In a $$ ∆ABC$$, if $$ 3\angle\;A=4\angle\;B=6\angle\;C$$, Calculate the angles.

Answer

**step1** Understanding the problem

The problem asks us to find the measure of each angle in a triangle $$ \triangle ABC $$, given the relationship $$ 3\angle A = 4\angle B = 6\angle C $$. We know that the sum of the angles in any triangle is $$ 180^\circ $$. So, $$ \angle A + \angle B + \angle C = 180^\circ $$.

**step2** Finding a common unit for the angles

The given relationship $$ 3\angle A = 4\angle B = 6\angle C $$ means that these quantities are equal. To make it easier to compare them, we can find the least common multiple (LCM) of the coefficients 3, 4, and 6.
The multiples of 3 are: 3, 6, 9, **12**, 15, ...
The multiples of 4 are: 4, 8, **12**, 16, ...
The multiples of 6 are: 6, **12**, 18, ...
The least common multiple of 3, 4, and 6 is 12.
We can think of this common value as 12 "parts" or "units".

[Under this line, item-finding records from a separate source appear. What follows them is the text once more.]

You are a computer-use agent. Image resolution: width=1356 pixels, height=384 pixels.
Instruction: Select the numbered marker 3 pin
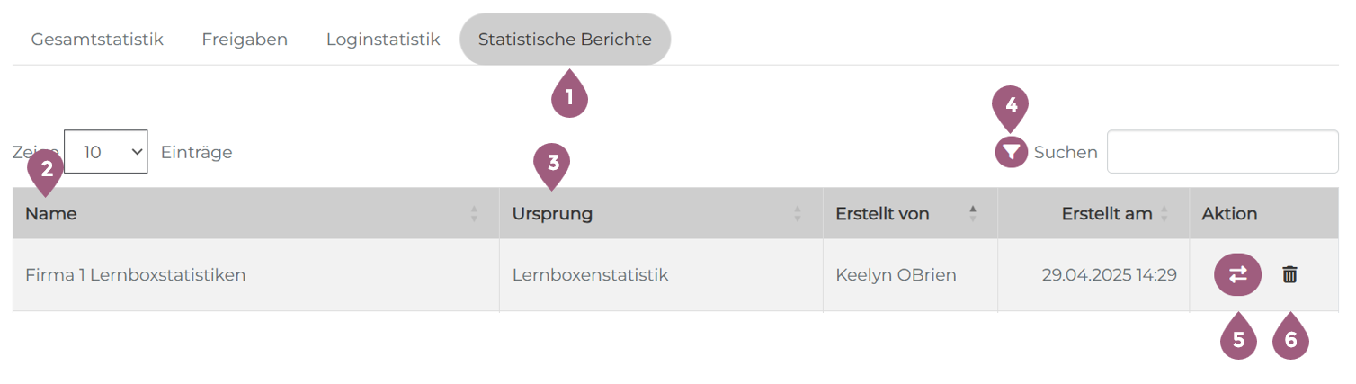552,164
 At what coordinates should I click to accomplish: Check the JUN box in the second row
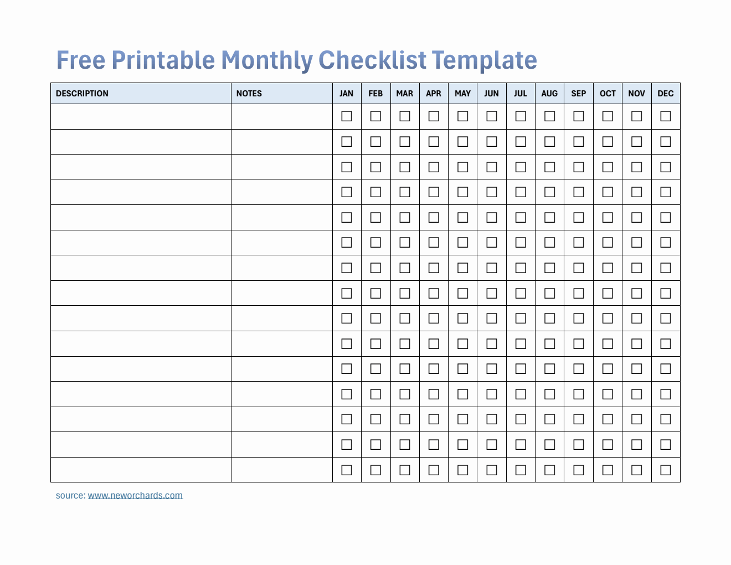[492, 142]
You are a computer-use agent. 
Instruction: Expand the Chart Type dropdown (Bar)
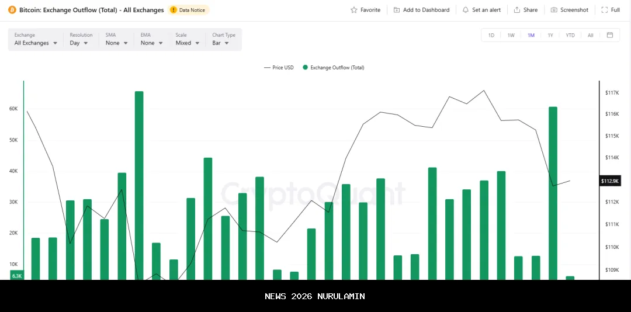pos(220,43)
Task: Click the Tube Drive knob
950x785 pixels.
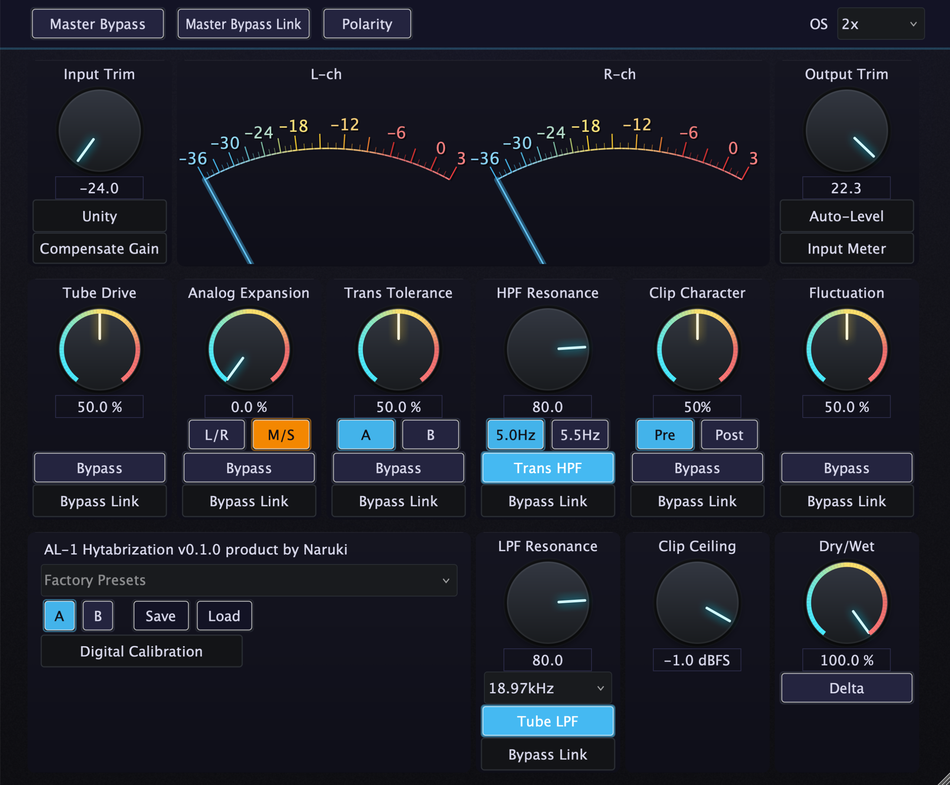Action: pos(99,349)
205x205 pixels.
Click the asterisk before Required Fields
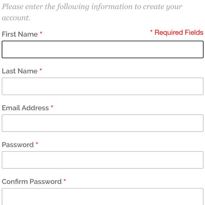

**step3** Expressing each angle in terms of the common unit

If $$ 3\angle A $$ is equal to 12 units, then $$ \angle A $$ must be $$ 12 \div 3 = 4 $$ units.
If $$ 4\angle B $$ is equal to 12 units, then $$ \angle B $$ must be $$ 12 \div 4 = 3 $$ units.
If $$ 6\angle C $$ is equal to 12 units, then $$ \angle C $$ must be $$ 12 \div 6 = 2 $$ units.
So, the angles are in the ratio $$ \angle A : \angle B : \angle C = 4 : 3 : 2 $$.

**step4** Calculating the total number of units and the value of one unit

The total number of units for all three angles combined is the sum of their individual units:
Total units $$ = 4 \text{ units} + 3 \text{ units} + 2 \text{ units} = 9 \text{ units} $$.
We know that the sum of the angles in a triangle is $$ 180^\circ $$. Therefore, these 9 units represent $$ 180^\circ $$.
To find the value of one unit, we divide the total degrees by the total number of units:
Value of one unit $$ = 180^\circ \div 9 = 20^\circ $$.

**step5** Calculating the measure of each angle

Now, we can find the measure of each angle by multiplying its number of units by the value of one unit:
For $$ \angle A $$: $$ 4 \text{ units} \times 20^\circ/\text{unit} = 80^\circ $$.
For $$ \angle B $$: $$ 3 \text{ units} \times 20^\circ/\text{unit} = 60^\circ $$.
For $$ \angle C $$: $$ 2 \text{ units} \times 20^\circ/\text{unit} = 40^\circ $$.

**step6** Verifying the solution

Let's check if the sum of the calculated angles is $$ 180^\circ $$:
$$ 80^\circ + 60^\circ + 40^\circ = 180^\circ $$. This is correct.
Let's also check the given relationship:
$$ 3\angle A = 3 \times 80^\circ = 240^\circ $$
$$ 4\angle B = 4 \times 60^\circ = 240^\circ $$
$$ 6\angle C = 6 \times 40^\circ = 240^\circ $$
All conditions are satisfied.
The angles are $$ \angle A = 80^\circ $$, $$ \angle B = 60^\circ $$, and $$ \angle C = 40^\circ $$.